- TO DO
Two lines below mark the span: the one containing "Select the CG31482" and the one containing "Image resolution: width=2576". Set down both, plus every line between, exactly as they stand, and nothing else.

- TASK INPUT
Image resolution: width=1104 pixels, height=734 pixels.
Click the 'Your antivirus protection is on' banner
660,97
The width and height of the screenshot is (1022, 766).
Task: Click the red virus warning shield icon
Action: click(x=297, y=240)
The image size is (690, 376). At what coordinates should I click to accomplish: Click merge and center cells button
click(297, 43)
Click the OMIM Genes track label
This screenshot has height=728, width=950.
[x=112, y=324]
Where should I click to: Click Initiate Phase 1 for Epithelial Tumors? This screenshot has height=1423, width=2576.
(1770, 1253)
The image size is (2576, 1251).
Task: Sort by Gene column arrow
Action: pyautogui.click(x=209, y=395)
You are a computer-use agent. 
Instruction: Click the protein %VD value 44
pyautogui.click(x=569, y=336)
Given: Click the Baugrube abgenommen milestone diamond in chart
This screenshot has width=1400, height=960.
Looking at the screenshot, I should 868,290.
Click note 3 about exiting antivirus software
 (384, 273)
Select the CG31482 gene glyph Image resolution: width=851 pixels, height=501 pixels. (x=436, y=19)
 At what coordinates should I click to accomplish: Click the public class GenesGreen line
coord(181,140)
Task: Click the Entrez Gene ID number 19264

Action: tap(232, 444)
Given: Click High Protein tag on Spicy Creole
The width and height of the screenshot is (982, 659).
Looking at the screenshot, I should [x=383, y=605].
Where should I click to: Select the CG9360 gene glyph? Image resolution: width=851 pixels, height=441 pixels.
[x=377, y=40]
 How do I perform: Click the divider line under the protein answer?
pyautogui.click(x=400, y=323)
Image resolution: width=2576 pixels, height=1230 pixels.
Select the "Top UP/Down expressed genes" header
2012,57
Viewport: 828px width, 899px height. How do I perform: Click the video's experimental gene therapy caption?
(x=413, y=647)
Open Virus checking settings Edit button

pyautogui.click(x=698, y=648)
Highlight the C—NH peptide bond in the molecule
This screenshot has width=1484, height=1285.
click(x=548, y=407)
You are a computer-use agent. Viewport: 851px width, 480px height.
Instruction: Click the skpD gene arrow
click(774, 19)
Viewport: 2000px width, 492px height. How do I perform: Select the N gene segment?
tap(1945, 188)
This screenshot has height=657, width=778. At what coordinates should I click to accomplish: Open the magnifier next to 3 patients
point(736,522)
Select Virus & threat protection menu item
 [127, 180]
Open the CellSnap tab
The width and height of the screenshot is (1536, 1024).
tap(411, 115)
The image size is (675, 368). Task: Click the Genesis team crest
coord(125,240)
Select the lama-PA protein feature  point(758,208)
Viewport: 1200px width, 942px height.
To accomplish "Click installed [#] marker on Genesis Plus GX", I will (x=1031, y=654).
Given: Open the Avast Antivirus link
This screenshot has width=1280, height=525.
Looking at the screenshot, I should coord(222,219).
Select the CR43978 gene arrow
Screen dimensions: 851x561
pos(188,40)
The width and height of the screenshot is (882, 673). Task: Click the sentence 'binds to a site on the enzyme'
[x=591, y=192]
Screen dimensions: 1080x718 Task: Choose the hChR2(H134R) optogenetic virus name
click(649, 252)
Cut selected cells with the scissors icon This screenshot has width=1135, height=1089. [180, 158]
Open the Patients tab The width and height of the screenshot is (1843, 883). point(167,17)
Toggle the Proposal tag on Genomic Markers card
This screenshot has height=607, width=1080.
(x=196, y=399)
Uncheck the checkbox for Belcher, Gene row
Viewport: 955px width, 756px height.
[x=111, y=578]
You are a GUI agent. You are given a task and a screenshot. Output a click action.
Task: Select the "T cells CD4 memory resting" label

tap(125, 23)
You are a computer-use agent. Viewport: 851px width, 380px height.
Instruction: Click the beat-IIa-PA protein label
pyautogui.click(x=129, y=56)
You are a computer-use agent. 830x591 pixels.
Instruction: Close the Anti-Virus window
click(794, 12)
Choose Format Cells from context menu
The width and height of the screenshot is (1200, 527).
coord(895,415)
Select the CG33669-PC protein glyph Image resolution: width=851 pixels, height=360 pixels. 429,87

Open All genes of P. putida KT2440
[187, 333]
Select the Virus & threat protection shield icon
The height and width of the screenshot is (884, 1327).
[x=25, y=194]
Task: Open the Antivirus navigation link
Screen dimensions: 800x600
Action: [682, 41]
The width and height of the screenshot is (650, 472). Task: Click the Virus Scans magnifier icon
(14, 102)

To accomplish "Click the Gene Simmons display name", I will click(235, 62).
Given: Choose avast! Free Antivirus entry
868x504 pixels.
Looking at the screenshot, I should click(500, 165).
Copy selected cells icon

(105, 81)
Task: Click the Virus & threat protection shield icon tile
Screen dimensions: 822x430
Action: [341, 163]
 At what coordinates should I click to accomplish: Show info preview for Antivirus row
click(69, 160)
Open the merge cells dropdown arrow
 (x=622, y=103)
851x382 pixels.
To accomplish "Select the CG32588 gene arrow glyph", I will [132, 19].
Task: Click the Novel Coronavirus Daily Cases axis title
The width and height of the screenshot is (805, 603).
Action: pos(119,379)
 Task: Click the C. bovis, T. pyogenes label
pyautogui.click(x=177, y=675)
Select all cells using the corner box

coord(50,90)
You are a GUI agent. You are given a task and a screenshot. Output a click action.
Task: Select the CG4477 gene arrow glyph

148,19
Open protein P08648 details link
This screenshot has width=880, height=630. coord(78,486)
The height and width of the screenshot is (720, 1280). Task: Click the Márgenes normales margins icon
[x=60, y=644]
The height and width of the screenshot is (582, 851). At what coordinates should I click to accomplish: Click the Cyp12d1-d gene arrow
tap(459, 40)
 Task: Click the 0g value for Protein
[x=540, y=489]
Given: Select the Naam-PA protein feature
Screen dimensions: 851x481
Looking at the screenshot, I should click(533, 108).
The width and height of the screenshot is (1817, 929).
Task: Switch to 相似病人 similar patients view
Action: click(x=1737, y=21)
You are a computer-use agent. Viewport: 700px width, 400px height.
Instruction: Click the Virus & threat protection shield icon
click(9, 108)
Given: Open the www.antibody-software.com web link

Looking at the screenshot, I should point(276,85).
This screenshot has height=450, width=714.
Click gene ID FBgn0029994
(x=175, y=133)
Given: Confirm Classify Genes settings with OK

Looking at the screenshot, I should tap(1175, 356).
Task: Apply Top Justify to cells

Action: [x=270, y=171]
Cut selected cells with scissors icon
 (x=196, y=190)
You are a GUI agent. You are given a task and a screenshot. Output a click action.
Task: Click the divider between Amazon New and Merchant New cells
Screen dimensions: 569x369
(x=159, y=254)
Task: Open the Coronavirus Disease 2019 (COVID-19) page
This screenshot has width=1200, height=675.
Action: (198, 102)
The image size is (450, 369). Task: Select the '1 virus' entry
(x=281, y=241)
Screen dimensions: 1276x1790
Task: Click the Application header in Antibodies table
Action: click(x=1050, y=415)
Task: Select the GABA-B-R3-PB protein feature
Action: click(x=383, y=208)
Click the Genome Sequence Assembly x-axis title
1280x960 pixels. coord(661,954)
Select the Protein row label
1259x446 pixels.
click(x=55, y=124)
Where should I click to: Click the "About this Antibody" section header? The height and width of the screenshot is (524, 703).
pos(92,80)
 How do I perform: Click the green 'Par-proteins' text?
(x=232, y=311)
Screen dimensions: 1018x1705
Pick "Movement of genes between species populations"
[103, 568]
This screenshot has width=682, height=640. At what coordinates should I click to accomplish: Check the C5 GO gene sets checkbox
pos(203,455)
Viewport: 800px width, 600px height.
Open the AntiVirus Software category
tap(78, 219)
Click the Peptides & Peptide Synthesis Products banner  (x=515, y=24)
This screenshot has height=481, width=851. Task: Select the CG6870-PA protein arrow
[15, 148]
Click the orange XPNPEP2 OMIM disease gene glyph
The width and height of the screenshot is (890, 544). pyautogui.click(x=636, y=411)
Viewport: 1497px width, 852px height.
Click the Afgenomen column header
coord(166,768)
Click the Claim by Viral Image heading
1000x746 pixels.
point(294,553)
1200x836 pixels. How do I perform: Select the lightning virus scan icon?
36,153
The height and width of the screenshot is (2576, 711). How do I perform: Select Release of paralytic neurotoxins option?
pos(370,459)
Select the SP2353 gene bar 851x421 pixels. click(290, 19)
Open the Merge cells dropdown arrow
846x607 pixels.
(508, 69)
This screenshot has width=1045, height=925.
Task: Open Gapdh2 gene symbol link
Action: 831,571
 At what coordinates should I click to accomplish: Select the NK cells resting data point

- ANSWER BELOW
Select the CG31482 gene glyph Image resolution: width=851 pixels, height=501 pixels. (x=436, y=19)
 At what coordinates should I click to accomplish: Click the public class GenesGreen line
coord(181,140)
Task: Click the Entrez Gene ID number 19264

Action: tap(232, 444)
Given: Click High Protein tag on Spicy Creole
The width and height of the screenshot is (982, 659).
Looking at the screenshot, I should [x=383, y=605].
Where should I click to: Select the CG9360 gene glyph? Image resolution: width=851 pixels, height=441 pixels.
[x=377, y=40]
 How do I perform: Click the divider line under the protein answer?
pyautogui.click(x=400, y=323)
Image resolution: width=2576 pixels, height=1230 pixels.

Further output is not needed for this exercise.